EXCERPTED TEXT:
────────────────────
Sometimes the methods employed were ingenious. One successful resurrectionist by night, grave digger by day, would take the body out of the coffin prior to burial and place it in a sack on top. While burying the coffin it was easy to pull the sack up as the soil level rose. At the top of the grave the body would be covered with a thin laver of soil, easily removed when he returned for the body under cover of night. Corpses were also obtained before burial. Snatchers watched the crowded lodging and workhouses in cities, paying careful attention to news of sickness and imminent death. As soon as death struck snatchers could appear claiming to be grieving relatives of the deceased. Merry Andrew, a member of an Edinburgh resurrection gang, would present himself as a relation of the departed and after mourning over the body would depart- ostensibly to arrange the funeral. He would quickly return with a horse and hearse, often accompanied by another gang member called Praying Howard. Howard, dressed as a minister, prayed over the body before the two took their leave with the corpse and with the confidence of the residents.


In time the practice evolved into its ultimate and most sinister form. William Burke and William Hare are Edinburgh's most infamous suppliers of corpses to the medical fraternity, but they were not body-snatchers. The time, trouble and risk involved was neatly bypassed using the simple expedient of murdering their victims. A fuller account of this pair will appear in this blog in due course, but for now it is enough to note that the notoriety of this case and the outrage it created led directly to the Anatomy Act of 1832, which allowed unclaimed bodies and those donated by relatives to be used for the study of anatomy, and required the licensing of anatomy teachers. This UK act of parliament essentially ended the body snatching trade.
────────────────────
DATA:
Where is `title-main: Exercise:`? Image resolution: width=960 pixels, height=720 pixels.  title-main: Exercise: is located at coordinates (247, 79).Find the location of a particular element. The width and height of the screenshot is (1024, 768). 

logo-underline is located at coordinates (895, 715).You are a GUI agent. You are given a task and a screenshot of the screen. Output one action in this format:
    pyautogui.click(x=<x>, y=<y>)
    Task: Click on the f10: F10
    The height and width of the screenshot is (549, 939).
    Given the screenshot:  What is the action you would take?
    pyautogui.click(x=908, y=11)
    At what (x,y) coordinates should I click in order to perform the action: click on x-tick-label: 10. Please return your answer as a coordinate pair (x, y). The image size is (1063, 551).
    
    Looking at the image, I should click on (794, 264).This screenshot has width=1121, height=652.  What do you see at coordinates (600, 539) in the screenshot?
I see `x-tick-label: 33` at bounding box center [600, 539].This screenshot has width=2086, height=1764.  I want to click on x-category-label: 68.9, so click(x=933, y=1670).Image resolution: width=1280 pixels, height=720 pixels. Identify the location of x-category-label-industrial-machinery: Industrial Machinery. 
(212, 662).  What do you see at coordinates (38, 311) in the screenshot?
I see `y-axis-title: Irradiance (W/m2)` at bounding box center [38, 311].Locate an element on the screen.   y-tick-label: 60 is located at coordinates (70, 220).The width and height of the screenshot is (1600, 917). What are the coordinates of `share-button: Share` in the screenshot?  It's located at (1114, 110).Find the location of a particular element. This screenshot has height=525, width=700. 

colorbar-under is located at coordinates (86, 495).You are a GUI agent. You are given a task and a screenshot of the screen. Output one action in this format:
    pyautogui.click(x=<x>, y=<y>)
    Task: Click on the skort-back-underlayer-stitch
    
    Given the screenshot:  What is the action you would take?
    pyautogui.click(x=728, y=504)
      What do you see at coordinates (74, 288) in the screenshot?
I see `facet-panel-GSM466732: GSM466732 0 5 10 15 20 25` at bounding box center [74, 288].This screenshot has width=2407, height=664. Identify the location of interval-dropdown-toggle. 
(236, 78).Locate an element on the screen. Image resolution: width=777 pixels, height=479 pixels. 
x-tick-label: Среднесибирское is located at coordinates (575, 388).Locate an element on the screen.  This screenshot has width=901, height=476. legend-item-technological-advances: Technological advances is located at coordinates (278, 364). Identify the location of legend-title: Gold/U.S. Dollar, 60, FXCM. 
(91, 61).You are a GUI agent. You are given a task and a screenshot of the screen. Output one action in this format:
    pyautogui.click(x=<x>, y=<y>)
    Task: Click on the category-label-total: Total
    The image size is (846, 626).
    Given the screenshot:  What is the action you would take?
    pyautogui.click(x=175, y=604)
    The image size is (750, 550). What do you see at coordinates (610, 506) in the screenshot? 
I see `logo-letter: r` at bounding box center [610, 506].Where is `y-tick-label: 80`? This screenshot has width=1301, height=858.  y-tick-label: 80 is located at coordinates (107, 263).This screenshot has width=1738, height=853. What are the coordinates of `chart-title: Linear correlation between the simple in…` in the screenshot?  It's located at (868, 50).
────────────────────
WORK TASK 1:
Answer these questions about the excerpt on body snatching:
(a) Which gang member dressed as a minister?
(b) In what year was the Anatomy Act passed?
(c) According to the excerpt, what did the Anatomy Act require of anatomy teachers?
WORK TASK 2: Update the excerpt on body snatching: give again the part that opens with the words "In time the" and closes with "body snatching trade.", with "victims" replaced by "targets".
The material has nothing to do with the excerpt on body snatching.

ANSWER SPACE 1:
(a) Praying Howard
(b) 1832
(c) It required that they be licensed.

ANSWER SPACE 2:
In time the practice evolved into its ultimate and most sinister form. William Burke and William Hare are Edinburgh's most infamous suppliers of corpses to the medical fraternity, but they were not body-snatchers. The time, trouble and risk involved was neatly bypassed using the simple expedient of murdering their targets. A fuller account of this pair will appear in this blog in due course, but for now it is enough to note that the notoriety of this case and the outrage it created led directly to the Anatomy Act of 1832, which allowed unclaimed bodies and those donated by relatives to be used for the study of anatomy, and required the licensing of anatomy teachers. This UK act of parliament essentially ended the body snatching trade.